Another Confederate monument has fallen — this time in a city where such memorials were understandably rare to begin with: the nation's capital.
Protesters on Friday night toppled a statue of Confederate Gen. Albert Pike, the only outdoor Confederate memorial in the city. They yanked it down with rope and later set it ablaze as law enforcement looked on.
It was an abrupt end for a controversial monument, which has attracted criticism and often outright confusion from residents.
Born in Massachusetts, the nativist attorney and author fought for the Confederacy and spent much of his time after the Civil War supporting the Scottish Rite of Freemasonry. The international fraternal organization commissioned the statue in his honor around the turn of the 20th century.
But, lately, even the Freemasons haven't resisted calls to have it removed.
Last year the District's nonvoting congressional delegate, Eleanor Holmes Norton, introduced legislation seeking its removal — which, due to D.C.'s unique position, requires federal approval. The bill has so far languished in the House.

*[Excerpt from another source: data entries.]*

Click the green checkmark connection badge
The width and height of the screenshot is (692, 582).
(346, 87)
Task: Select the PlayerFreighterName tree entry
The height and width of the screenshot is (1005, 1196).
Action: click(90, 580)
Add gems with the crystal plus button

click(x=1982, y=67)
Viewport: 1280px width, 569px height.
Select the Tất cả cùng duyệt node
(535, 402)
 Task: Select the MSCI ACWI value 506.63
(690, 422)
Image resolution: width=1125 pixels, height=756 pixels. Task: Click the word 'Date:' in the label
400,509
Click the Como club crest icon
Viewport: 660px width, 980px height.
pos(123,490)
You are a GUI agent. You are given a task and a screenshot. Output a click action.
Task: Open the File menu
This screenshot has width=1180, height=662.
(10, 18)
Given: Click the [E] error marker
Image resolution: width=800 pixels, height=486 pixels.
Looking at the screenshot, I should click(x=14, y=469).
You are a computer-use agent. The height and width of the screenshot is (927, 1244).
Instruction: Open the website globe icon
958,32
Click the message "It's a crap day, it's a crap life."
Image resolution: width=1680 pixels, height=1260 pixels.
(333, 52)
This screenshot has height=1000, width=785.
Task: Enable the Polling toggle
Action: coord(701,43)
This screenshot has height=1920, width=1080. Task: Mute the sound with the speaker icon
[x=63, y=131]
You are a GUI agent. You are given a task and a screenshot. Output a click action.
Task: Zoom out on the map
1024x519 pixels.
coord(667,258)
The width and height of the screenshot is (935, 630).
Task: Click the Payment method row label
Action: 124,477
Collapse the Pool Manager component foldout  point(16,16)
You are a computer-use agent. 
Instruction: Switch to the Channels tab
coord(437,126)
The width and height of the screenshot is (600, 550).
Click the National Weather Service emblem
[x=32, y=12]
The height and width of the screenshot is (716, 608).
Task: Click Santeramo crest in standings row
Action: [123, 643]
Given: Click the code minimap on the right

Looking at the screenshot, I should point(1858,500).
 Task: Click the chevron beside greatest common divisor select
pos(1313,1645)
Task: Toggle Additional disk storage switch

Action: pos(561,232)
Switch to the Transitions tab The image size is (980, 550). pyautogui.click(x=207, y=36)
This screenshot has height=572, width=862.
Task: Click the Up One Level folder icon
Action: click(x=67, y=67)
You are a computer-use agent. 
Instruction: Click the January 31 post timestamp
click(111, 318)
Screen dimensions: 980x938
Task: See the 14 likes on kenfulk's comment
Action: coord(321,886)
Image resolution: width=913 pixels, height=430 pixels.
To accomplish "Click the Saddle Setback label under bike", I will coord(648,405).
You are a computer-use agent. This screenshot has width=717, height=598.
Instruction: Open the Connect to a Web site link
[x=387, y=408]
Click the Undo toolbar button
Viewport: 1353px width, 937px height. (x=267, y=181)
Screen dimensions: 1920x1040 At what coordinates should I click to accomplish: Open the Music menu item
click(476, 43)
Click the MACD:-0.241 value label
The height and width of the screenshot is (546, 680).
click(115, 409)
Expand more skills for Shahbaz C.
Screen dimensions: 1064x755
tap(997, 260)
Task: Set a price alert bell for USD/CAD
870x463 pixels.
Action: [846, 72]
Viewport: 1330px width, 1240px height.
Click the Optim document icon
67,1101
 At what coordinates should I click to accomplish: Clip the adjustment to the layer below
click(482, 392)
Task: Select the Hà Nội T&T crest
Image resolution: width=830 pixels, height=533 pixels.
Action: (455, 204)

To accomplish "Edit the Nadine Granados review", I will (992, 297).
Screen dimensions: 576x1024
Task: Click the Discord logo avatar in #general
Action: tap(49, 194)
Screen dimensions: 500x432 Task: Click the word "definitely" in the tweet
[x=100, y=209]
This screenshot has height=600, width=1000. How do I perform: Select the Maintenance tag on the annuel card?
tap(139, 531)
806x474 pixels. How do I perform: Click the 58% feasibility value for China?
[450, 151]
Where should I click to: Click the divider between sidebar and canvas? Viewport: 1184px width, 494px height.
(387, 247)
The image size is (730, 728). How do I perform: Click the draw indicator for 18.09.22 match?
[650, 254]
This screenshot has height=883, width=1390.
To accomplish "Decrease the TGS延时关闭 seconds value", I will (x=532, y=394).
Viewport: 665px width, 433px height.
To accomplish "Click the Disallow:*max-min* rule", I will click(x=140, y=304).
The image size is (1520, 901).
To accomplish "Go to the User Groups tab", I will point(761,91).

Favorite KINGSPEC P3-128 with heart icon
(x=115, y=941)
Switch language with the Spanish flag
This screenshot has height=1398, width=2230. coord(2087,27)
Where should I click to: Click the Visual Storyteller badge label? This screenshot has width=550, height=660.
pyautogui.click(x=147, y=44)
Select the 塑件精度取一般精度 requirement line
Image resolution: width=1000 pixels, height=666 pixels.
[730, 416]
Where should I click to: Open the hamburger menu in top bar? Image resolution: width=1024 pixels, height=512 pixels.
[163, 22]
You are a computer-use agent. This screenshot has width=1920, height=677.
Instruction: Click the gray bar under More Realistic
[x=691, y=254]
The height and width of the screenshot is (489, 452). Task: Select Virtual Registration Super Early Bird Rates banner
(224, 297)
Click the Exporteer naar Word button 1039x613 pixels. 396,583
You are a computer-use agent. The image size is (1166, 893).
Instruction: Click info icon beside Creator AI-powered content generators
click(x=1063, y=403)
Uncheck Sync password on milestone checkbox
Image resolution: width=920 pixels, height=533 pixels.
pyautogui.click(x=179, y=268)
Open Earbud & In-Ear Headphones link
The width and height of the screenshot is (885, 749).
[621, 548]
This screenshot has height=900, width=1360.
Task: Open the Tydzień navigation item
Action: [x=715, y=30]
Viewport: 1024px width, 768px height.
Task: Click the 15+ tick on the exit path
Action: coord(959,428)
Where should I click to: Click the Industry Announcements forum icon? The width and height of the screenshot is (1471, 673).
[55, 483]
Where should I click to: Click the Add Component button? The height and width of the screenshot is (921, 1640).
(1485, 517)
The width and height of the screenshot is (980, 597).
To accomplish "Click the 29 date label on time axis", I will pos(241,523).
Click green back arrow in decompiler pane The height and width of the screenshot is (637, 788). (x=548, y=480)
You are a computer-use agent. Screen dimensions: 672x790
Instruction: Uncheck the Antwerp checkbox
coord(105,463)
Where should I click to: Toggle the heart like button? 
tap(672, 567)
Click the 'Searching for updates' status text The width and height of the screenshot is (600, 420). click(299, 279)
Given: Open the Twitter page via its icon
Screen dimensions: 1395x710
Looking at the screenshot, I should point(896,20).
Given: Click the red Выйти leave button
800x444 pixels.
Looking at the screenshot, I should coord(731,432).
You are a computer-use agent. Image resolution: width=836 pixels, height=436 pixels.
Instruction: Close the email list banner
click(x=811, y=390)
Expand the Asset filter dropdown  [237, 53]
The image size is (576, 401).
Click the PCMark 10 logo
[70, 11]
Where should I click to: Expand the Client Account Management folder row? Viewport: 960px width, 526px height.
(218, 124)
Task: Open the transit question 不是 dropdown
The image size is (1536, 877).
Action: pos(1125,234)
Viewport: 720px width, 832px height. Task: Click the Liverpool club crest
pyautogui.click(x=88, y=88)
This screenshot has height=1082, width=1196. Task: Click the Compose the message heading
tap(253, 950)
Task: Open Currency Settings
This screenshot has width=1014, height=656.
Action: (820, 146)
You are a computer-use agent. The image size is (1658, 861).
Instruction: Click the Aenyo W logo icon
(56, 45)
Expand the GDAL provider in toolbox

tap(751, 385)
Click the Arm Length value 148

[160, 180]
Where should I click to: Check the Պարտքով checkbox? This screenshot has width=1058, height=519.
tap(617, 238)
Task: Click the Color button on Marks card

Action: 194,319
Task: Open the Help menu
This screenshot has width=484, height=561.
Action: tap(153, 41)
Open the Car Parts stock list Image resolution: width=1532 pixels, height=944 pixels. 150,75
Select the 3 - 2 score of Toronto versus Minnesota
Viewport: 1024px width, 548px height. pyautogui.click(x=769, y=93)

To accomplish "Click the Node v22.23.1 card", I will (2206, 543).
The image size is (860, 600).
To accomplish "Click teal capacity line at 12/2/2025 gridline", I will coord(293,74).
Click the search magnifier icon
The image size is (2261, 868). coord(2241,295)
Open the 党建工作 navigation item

President Trump, however, made it clear that he was upset to see it fall.
"The D.C. Police are not doing their job as they watch a statue be ripped down & burn," he tweeted. Trump also tagged the city's mayor, Muriel Bowser, a Democrat with whom he has clashed repeatedly in recent weeks. "These people should be immediately arrested. A disgrace to our Country!"
There is little love lost between the president and the mayor.
They have starkly diverged in their public statements about the widespread protests catalyzed by recent killings by police of Black Americans. After Trump cleared peaceful protesters in order to stage a photo op at a church near the White House, for instance, city authorities rebuked him by naming a nearby stretch of street Black Lives Matter Plaza and splaying the protest slogan across two city blocks.
The anger directed at Confederate statues has not been unique to Washington, D.C.
Protesters on Friday also partly dismantled a Confederate monument in Raleigh, N.C., pulling down a couple of small statues incorporated into its design.
Both monuments are just the latest items on a growing list of controversial statues and other symbols of the slaveholding Confederacy that have been removed from public spaces recently — despite the president's objections.
And it has not just been the work of those without formal permission. City officials authorized the removal of Confederate monuments in Birmingham, Ala., and Decatur, Ga., while a statue of controversial explorer Christopher Columbus came down by formal decree in Columbus, Ohio.